* [Task instructions]:
Copy all lines containing the string "question" from the records below.
START Material shown
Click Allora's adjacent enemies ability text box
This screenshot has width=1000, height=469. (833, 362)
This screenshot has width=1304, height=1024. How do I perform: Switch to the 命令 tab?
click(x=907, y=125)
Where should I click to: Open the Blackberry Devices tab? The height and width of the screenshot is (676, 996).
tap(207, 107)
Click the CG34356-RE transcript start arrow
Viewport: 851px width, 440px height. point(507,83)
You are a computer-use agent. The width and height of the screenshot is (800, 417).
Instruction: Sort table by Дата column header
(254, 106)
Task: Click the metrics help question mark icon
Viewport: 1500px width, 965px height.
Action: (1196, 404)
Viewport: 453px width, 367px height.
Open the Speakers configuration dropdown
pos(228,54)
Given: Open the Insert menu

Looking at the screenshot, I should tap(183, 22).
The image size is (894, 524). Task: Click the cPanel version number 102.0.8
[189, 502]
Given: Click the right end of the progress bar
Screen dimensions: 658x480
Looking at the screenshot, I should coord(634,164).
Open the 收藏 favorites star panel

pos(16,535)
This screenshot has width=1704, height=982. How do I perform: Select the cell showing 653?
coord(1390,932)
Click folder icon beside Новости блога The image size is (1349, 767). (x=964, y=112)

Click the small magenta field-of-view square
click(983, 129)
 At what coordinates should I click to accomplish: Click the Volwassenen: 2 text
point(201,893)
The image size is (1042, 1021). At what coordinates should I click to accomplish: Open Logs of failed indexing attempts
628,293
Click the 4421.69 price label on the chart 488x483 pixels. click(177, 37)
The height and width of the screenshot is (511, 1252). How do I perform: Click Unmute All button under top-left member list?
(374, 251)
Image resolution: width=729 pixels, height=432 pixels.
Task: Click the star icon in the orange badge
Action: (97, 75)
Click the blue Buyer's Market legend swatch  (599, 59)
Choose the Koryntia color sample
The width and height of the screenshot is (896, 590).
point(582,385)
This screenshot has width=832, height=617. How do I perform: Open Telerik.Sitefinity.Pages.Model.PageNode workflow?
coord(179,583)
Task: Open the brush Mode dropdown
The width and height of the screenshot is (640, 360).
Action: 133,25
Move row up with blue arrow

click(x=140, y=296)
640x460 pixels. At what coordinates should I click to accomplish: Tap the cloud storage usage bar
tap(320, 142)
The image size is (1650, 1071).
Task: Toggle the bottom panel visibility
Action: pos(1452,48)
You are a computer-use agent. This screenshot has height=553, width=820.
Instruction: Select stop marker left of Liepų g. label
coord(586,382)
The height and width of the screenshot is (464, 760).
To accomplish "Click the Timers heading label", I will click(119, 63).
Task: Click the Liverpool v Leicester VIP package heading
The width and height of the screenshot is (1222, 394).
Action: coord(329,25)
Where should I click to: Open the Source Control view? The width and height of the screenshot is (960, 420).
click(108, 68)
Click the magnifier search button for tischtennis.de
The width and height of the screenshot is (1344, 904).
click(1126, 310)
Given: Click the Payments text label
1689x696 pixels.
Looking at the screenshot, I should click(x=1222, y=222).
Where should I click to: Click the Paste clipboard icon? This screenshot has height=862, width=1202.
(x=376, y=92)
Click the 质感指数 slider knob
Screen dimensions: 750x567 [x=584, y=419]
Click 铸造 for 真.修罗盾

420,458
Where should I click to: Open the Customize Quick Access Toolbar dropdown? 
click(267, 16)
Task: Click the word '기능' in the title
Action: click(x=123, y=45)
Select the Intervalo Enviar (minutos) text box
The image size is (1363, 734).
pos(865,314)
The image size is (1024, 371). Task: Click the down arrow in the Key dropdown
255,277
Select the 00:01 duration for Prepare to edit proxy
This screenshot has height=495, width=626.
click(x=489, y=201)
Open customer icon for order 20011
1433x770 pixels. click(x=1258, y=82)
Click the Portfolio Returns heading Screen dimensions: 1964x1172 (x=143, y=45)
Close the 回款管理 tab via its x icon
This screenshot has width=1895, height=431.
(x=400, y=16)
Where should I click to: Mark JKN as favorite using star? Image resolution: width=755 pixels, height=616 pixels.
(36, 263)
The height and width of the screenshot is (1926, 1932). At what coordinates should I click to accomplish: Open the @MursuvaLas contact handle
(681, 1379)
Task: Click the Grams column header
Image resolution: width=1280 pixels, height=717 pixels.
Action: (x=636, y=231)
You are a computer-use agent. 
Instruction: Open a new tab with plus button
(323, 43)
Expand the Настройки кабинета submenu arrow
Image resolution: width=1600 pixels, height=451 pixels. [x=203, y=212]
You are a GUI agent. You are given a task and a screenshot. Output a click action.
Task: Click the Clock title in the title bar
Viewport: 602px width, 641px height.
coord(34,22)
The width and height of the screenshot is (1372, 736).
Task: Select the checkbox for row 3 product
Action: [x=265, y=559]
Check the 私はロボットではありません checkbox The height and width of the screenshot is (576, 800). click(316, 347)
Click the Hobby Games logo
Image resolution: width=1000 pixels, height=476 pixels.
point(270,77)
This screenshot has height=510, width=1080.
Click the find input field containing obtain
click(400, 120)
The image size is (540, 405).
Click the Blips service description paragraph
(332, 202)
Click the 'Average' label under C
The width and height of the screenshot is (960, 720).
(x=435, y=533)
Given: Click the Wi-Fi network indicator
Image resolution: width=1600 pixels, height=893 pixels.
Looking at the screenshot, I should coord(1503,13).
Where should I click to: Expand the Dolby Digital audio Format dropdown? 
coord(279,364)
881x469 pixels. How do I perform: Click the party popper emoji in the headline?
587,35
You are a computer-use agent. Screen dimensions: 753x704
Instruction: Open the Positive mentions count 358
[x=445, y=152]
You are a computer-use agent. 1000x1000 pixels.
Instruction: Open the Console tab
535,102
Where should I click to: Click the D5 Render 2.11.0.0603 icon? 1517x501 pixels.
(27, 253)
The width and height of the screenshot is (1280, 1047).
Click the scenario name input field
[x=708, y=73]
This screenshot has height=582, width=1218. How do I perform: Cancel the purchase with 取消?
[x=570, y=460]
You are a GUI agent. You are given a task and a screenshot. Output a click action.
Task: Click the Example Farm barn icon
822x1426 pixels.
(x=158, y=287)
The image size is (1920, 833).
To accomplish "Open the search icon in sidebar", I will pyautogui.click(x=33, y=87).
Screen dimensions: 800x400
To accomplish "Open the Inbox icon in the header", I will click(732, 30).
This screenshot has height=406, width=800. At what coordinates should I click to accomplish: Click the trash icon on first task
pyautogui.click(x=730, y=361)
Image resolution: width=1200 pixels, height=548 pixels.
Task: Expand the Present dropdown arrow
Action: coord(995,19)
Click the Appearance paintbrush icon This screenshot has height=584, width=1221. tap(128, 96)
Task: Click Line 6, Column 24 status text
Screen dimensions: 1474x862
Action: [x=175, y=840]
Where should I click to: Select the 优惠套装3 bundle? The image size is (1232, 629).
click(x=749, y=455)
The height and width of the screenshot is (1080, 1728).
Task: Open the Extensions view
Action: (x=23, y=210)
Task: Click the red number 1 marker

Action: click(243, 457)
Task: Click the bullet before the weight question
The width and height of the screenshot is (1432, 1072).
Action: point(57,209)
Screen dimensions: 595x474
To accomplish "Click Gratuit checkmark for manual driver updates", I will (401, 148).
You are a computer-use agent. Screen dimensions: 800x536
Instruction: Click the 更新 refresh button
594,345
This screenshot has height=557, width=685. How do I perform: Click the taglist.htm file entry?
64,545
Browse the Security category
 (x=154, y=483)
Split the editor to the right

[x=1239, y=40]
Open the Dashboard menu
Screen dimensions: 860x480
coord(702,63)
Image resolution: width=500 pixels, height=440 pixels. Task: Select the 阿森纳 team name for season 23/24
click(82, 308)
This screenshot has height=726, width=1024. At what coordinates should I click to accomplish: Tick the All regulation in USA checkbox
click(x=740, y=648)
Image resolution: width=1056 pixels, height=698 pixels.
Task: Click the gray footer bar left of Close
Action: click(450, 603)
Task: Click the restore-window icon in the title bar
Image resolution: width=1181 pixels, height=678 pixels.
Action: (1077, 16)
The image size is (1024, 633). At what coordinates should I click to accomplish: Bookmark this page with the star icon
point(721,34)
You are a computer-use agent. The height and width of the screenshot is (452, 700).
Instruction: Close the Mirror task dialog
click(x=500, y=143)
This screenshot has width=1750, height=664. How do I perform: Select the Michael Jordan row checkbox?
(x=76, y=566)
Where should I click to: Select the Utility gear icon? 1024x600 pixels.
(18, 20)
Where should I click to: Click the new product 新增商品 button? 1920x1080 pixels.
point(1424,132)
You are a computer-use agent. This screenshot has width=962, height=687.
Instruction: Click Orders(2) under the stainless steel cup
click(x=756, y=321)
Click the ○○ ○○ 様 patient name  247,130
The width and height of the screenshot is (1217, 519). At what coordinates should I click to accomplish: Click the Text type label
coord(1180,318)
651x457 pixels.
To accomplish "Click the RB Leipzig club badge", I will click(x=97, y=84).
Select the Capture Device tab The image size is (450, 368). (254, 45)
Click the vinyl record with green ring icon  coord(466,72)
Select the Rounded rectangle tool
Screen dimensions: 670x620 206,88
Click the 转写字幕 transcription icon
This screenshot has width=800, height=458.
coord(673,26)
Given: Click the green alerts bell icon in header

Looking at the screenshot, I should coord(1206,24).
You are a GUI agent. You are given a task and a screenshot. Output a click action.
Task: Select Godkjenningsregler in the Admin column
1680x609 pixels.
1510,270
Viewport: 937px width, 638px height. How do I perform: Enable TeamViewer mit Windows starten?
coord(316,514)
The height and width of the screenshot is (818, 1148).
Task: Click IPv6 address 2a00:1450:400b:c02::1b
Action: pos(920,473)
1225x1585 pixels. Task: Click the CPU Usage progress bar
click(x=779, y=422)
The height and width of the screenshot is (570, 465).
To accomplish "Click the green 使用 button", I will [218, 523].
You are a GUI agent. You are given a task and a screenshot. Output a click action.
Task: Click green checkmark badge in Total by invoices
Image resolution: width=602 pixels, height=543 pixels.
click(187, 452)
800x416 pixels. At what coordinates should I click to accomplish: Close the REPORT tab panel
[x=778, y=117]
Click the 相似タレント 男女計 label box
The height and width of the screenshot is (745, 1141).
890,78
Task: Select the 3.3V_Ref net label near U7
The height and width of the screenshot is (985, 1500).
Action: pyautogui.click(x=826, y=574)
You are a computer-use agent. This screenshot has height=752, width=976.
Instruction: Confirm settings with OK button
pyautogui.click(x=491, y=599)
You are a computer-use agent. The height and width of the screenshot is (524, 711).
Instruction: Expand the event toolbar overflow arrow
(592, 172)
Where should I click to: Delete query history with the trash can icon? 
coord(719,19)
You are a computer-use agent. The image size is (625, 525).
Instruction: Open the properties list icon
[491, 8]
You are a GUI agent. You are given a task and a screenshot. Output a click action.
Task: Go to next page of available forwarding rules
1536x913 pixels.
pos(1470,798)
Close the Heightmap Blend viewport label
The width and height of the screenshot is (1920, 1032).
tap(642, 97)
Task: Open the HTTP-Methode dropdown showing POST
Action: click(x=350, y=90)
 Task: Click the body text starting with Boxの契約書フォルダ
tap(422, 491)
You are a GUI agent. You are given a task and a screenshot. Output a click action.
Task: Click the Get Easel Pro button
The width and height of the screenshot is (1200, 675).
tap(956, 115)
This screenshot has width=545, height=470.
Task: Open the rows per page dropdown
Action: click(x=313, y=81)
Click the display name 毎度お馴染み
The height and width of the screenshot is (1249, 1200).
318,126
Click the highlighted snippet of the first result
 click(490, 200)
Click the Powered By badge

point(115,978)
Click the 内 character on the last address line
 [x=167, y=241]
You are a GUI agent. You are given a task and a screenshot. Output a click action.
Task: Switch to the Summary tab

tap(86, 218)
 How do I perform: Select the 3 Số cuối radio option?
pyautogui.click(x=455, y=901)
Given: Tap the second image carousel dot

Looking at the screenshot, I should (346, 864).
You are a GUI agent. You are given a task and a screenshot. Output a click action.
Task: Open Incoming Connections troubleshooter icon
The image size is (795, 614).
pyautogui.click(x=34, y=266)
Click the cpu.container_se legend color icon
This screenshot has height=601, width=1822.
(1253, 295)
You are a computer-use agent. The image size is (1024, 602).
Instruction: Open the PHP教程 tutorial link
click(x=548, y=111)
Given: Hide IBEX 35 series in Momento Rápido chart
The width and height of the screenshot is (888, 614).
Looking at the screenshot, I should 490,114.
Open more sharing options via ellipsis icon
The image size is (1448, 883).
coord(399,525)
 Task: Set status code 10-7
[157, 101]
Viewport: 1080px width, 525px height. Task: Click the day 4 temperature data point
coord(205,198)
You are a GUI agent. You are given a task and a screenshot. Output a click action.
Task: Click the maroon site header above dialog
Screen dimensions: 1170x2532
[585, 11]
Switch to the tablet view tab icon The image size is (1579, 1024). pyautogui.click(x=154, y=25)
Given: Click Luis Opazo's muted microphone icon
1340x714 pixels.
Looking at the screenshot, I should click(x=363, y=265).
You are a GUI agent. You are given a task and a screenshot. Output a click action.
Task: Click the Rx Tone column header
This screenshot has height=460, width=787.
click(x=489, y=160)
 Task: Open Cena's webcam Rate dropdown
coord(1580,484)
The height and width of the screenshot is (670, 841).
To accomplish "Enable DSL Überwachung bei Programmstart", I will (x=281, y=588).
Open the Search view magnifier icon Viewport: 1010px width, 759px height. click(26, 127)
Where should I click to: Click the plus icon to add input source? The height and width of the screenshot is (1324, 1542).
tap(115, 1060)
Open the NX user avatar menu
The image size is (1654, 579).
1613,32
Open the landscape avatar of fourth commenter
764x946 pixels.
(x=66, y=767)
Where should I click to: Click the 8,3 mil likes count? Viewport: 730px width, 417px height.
END Material shown
* [Exercise solution]:
Task: Click the metrics help question mark icon
Task: Click the bullet before the weight question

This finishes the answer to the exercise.